La pièce était immense. Couronnes de fleurs et guirlandes en branches de sapins ou en papier rouge égayaient les murs ; de nombreux lustres éclairaient la salle. Le sol et les murs étaient exclusivement en pierre blanche, tandis que le plafond s’élevait, s’élevait, s'élevait... avant de se perdre dans un enchevêtrement de poutres qui disparaissait dans la pénombre. Les portes-fenêtres qui parsemaient le mur derrière Mistigri étaient toutes grandes ouvertes pour laisser entrer l’air doux de cette nuit d’été. De lourdes tentures d’un vert sombre encadraient le trône, situé en haut de trois marches, au fond de la salle, sous une galerie de bois. La jeune reine Elia de Froidelande y était assise, un sourire chaleureux illuminant son pâle visage. Sa chevelure était couleur lune et cascadait sur ses épaules frêles. Ses yeux rubis brillaient d’un éclat vif, comme deux joyaux. Vêtue d’une simple robe blanche, comme le voulait la tradition, elle était pourtant la plus belle des femmes présentes. D’après ses maigres connaissances, Mistigri savait que Sa Majesté Elia, unique fille de feu sa mère, précédente reine de Froidelande, possédait une bonne réputation. Aimée de son peuple, elle était dévouée, toujours souriante et avait la tête sur les épaules. Certaines rumeurs affirmaient qu’elle aimait bien parcourir Capcorn déguisée en fille du peuple. Il avait également cru comprendre qu’elle aimait les histoires de romances.
Une aubaine, hein, ma dame ? pensa-t-il avec une pointe d’amertume.
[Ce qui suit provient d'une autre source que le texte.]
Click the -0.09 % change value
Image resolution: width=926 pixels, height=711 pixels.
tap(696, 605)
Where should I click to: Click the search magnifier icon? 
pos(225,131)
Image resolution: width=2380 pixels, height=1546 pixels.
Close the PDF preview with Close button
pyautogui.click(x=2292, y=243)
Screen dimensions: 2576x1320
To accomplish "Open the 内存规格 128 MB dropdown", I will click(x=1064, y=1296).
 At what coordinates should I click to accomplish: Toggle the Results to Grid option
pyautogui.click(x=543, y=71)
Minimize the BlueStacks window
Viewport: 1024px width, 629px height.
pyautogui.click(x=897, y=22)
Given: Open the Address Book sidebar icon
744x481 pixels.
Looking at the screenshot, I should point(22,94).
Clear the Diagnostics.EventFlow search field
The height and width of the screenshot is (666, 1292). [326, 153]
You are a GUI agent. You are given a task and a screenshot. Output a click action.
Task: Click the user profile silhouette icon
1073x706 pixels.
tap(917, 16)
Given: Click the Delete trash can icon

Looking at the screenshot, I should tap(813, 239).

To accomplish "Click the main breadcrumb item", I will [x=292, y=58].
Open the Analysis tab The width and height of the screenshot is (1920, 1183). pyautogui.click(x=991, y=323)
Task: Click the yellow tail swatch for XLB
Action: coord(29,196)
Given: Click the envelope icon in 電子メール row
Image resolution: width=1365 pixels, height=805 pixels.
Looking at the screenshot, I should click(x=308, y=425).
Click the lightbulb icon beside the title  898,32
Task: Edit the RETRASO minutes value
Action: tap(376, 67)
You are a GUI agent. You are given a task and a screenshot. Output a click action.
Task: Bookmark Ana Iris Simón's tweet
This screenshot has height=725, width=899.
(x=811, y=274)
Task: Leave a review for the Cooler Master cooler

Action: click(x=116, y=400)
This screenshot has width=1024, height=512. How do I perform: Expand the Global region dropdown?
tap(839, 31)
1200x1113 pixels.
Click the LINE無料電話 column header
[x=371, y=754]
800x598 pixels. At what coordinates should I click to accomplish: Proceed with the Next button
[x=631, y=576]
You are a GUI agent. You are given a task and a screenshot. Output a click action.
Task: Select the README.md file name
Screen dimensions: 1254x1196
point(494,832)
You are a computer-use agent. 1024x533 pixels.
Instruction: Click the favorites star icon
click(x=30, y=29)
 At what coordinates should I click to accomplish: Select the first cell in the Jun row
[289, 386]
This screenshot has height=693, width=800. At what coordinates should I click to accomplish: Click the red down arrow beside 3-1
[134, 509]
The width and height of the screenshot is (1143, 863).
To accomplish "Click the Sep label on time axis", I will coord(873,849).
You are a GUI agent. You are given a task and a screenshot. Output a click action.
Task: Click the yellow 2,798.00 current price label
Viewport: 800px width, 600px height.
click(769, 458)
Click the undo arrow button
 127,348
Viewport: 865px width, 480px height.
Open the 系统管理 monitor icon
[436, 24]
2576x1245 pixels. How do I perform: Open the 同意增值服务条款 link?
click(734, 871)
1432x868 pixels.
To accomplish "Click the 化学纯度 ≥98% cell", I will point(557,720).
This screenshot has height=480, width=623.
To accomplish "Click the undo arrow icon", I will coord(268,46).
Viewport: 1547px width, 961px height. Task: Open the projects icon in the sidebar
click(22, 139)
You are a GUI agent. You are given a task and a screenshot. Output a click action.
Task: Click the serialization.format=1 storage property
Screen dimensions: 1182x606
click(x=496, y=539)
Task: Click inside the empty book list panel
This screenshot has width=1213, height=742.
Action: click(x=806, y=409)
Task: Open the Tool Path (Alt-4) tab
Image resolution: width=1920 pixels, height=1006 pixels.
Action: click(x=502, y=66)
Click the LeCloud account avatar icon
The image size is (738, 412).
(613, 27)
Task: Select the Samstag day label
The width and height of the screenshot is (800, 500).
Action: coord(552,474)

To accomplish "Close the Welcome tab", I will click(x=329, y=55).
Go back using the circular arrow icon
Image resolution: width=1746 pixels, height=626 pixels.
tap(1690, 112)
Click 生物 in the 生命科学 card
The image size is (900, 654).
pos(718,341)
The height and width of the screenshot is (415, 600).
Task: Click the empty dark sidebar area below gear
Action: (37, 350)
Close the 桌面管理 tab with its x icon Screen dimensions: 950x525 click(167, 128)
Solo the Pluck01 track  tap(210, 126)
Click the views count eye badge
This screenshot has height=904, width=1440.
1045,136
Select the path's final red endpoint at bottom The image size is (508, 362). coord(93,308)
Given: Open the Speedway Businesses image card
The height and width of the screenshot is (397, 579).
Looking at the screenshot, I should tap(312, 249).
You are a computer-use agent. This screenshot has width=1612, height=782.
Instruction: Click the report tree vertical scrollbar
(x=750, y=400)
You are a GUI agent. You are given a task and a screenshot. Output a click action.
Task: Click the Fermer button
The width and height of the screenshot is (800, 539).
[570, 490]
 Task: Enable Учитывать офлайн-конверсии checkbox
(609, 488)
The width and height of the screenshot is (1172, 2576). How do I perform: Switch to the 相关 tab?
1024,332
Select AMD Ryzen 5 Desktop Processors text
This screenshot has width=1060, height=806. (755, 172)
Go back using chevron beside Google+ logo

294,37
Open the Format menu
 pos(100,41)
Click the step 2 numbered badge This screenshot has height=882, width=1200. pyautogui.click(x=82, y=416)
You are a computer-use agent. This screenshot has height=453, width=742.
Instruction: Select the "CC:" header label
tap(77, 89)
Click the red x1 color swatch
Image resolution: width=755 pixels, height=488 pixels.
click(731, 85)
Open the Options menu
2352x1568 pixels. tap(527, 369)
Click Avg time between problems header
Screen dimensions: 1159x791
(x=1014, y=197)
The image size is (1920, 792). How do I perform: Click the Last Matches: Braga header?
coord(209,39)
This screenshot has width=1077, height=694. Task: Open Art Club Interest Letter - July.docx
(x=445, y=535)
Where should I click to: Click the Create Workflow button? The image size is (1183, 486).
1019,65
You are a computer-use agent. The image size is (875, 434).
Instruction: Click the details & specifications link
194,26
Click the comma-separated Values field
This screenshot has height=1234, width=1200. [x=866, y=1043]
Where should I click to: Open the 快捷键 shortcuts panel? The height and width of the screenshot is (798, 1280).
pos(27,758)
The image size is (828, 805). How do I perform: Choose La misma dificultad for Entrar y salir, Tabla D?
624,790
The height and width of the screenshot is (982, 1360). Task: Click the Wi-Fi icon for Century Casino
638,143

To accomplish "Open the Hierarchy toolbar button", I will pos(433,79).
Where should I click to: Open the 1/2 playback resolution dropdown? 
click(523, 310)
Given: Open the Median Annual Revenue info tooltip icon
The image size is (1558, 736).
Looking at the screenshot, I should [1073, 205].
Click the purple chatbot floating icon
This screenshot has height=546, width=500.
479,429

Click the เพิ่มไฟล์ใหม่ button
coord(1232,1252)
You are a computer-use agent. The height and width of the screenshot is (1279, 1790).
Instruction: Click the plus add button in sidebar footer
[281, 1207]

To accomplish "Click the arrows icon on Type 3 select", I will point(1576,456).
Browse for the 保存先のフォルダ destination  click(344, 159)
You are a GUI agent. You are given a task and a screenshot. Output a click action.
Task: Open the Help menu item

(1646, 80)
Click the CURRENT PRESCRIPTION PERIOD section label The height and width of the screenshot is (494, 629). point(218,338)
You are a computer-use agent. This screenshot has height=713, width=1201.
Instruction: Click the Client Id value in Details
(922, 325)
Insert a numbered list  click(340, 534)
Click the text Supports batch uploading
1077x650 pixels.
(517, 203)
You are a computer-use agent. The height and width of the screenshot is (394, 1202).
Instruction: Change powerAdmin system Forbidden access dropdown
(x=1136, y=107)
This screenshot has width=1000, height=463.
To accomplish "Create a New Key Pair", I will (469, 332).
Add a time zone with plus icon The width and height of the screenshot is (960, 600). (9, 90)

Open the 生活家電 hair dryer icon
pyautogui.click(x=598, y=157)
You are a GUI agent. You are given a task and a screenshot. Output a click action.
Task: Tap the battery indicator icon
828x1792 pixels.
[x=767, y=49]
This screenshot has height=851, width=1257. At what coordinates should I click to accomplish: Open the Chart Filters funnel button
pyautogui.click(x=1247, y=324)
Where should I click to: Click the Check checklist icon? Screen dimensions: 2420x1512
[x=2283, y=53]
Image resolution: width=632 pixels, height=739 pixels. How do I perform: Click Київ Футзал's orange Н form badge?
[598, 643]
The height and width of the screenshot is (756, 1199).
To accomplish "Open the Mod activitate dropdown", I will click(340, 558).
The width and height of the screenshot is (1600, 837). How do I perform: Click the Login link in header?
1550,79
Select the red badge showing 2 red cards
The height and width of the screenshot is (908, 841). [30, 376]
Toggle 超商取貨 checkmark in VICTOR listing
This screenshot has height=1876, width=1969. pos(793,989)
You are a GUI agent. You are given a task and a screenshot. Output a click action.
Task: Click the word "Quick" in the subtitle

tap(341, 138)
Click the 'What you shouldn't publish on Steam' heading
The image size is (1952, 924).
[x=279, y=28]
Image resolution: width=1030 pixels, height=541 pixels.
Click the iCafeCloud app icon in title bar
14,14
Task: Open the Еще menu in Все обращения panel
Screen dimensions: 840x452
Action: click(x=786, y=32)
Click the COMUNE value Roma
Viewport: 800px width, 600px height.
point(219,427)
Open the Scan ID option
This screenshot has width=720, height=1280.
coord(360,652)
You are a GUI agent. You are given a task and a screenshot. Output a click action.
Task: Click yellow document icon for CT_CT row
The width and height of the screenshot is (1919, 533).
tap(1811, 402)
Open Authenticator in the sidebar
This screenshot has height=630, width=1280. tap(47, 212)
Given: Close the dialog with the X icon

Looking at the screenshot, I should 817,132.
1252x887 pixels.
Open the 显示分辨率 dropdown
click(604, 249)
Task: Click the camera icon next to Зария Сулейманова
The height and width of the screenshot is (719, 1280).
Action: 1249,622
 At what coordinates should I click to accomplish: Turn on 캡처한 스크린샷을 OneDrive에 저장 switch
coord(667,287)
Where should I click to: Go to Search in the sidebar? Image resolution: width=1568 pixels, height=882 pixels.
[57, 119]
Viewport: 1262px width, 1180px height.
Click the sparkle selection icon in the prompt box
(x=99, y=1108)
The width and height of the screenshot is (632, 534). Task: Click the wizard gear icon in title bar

Le violoniste se demanda si elle aimerait sa musique. À peine eut-il formulé cette pensée que ses entrailles se nouèrent. Il détacha son regard de la souveraine et le porta sur les longues tables nappées de bleu qui longeaient le mur en face de lui, où s’étalait un véritable buffet. La plupart de ceux qui ne dansaient pas s’y pressaient. Les tenues des convives allaient des soies les plus raffinées aux toiles et cuirs les moins onéreux. Car, à Froidelande, si les nobles participaient au bal, le peuple aussi. Une autre tradition du royaume du nord. Outre le mélange un peu déconcertant des classes sociales, c’était aussi le fait que le bal ne soit pas sélectif qui étonnait le félin musicien. En effet, tous ceux voulant y venir le pouvaient. Pas d’invitation ou autre laisser-passer requis. Ce qui était tout à fait inédit pour Mistigri, jusque-là habitué aux bals réservés. Toutefois, le royaume de Froidelande était réputé moins à cheval que ses voisins sur les rangs, la noblesse et tout le tralala politique qui seyaient tant aux autres pays.
Le luthier acheva sa prestation. Les danseurs s’arrêtèrent puis se dispersèrent. Un tonnerre d’applaudissements remercia le jeune musicien qui fit une petite révérence, avant de se diriger vers le buffet pour se rafraîchir un peu.
Inspirant à fond, le chat-garou s’avança au centre de la pièce. Un gamin brun, portant la livrée des hérauts de Froidelande l’annonça :
— Messire Mistigri Pilpoil, violoniste !
Le petit musicien sentit vite le poids de tous les regards se poser sur lui, mais il se força à afficher un air serein et détendu et s’inclina à moitié devant la reine, sa queue aussi blonde que ses cheveux décrivant un gracieux arc de cercle derrière lui.
Se relevant, il lui adressa un grand sourire, auquel elle répondit par un hochement de tête approbateur.
— Majesté, commença le chat-garou d’un ton poli, mes dames, mes sires, cria-t-il ensuite à la cantonade.
Le calme ayant suivi la prestation de son confrère se mua en silence de plomb qui noua les entrailles de Mistigri. Même si sa participation était largement rémunérée, s’il ne faisait pas sensation et qu’il n’était pas engagé, il ne passerait pas l’hiver. Il devait à tout prix toucher le cœur de la reine ou, au moins, celui d’un noble assez riche pour l’héberger et le nourrir pendant trois mois.
— Je vais à présent vous interpréter une ballade venue du sud lointain.
Et, sans plus de cérémonie, il cala son violon contre son épaule, positionna l’archet sur les cordes et commença à jouer.